Para o diagnóstico das dificuldades de aprendizagem não basta uma coleta cuidadosa dos sintomas e da história do paciente. É preciso diagnosticar a qualidade das relações emocionais do presente e do passado-presente, isto é, dos aspectos infantis presentes nas relações. Assim, será possível, levantar hipóteses sobre a existência de fatores psicológicos e emocionais na organização psíquica do sujeito. Não basta conhecer a criança. É fundamental compreender a criança que está na cabeça dos pais e os pais que estão na cabeça da criança: expectativas, papéis, fantasias, condições sócio-culturais e emocionais mesmo antes do nascimento e, principalmente, durante os primeiros anos de vida.

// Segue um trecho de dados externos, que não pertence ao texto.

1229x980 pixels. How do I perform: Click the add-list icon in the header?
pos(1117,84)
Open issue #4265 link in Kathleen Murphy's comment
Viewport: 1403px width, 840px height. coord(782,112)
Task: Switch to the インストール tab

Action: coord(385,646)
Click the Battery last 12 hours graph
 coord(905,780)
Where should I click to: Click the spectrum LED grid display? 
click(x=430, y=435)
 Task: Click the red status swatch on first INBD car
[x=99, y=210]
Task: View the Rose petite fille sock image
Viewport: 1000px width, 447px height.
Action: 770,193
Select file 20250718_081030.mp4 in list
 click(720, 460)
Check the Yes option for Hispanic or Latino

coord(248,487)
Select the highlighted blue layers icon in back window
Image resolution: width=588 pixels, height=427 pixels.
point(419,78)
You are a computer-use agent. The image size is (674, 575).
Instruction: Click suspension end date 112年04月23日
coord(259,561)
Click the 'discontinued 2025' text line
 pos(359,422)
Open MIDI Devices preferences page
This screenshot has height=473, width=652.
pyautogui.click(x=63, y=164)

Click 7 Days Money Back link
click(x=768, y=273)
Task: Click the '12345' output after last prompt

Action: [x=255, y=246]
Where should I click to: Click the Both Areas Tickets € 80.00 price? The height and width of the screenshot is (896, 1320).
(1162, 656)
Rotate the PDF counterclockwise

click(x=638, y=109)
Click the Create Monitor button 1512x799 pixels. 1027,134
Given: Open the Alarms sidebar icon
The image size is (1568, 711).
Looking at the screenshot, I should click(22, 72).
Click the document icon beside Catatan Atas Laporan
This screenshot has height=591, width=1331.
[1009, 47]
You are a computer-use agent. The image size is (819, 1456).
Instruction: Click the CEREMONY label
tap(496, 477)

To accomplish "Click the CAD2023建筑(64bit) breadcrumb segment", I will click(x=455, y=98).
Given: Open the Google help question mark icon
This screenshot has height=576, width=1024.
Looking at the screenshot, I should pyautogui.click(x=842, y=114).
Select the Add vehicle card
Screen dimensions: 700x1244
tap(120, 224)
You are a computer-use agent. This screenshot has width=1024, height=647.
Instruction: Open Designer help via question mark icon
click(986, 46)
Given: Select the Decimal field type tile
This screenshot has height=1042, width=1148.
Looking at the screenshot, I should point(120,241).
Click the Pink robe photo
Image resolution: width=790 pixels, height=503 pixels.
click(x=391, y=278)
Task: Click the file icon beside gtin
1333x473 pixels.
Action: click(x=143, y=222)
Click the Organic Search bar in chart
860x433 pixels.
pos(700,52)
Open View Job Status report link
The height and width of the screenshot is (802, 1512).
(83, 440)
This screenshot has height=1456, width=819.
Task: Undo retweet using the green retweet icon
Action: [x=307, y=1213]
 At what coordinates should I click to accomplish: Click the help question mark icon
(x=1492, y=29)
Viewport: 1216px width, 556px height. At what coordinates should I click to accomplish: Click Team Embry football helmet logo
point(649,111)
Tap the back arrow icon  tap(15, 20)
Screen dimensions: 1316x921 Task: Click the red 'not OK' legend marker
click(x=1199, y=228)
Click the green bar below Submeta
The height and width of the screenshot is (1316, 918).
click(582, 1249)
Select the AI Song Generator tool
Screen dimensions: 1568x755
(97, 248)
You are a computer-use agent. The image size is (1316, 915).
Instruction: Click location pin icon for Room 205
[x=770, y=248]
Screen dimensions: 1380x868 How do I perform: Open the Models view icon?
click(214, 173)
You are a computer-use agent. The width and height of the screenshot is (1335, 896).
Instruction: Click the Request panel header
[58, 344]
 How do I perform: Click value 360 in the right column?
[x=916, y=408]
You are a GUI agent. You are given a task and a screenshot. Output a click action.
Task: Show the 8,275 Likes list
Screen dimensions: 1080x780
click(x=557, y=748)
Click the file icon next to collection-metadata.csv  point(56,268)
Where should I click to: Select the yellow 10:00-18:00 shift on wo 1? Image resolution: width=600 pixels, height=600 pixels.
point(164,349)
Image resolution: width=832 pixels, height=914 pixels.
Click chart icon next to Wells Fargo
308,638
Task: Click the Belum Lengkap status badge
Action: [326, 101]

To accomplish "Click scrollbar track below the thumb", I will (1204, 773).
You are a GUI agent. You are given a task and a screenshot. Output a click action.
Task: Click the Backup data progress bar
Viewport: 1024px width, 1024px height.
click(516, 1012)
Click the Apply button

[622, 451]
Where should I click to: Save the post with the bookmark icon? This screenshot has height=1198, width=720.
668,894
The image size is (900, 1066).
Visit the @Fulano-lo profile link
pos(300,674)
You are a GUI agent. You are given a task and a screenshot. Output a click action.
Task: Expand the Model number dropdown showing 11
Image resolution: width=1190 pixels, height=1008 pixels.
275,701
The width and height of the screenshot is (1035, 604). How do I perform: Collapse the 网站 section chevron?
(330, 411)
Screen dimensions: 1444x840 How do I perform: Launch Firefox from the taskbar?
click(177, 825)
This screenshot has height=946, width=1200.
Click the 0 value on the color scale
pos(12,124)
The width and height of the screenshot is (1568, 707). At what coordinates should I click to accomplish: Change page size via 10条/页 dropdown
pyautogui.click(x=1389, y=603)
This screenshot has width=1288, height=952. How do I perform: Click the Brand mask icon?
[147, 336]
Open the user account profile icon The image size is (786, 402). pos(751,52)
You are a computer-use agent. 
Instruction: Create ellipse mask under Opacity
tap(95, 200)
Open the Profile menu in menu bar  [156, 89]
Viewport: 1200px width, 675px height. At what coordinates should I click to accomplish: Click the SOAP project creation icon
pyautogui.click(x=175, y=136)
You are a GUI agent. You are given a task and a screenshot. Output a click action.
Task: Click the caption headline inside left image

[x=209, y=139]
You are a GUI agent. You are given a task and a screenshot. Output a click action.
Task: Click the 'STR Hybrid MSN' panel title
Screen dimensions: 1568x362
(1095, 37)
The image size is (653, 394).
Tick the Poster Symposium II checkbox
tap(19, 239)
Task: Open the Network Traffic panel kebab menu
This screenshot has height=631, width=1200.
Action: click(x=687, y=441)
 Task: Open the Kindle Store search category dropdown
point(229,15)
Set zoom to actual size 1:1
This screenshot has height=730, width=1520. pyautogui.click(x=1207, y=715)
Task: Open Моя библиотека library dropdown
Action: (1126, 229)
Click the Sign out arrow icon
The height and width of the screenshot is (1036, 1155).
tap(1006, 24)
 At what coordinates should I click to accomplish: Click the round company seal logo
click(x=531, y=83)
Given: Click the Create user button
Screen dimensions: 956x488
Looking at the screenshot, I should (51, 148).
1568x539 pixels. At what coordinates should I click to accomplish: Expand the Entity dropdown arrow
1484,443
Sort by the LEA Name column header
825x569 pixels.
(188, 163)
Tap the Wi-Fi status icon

A compreensão da dinâmica familiar interfere na constituição do espaço interno e na formação e desenvolvimento dos objetos representativos dos afetos e do mundo exterior. Tais elementos participam do processo de aprendizagem e da dinâmica na mediação entre o sujeito e o mundo ao seu redor. Ansiedades existentes na relação do casal ou num dos pais é apreendida pela criança interferindo e mobilizando fantasias ou mesmo perturbando o desenvolvimento de funções como dar e receber, unir e separar, dividir e multiplicar, experimentar ou evitar a experiência emocional.

A aquisição do aprendizado e do conhecimento depende da capacidade para suportar tensão e frustração na aquisição do novo. Portanto, é fundamental que se tenha a preocupação de procurar entender a gênese do fenômeno: se as dificuldades apresentadas pela criança são expressão de conflitos emocionais da criança, da família, do meio sócio-cultural ou uma resultante de um conjunto no qual a criança é o emergente, o sintoma de uma rede complexa de relações perturbadoras que interferem no processo de aprendizagem.

Não se pode avaliar as dificuldades de aprendizagem desvinculada dos processos relacionais familiares e sócio-culturais com o risco de se fragmentar o sujeito e favorecer o desenvolvimento de sentimentos de exclusão.

Para ilustrar estas questões complexas que envolvem as primeiras relações afetivas e a aprendizagem apresentarei o caso de um rapaz de 15 anos. As inúmeras dificuldades sociais e de aprendizagem conduziram-no a se submeter à psicoterapia psicanalítica e ao um trabalho psicopedagógico, complementares entre si.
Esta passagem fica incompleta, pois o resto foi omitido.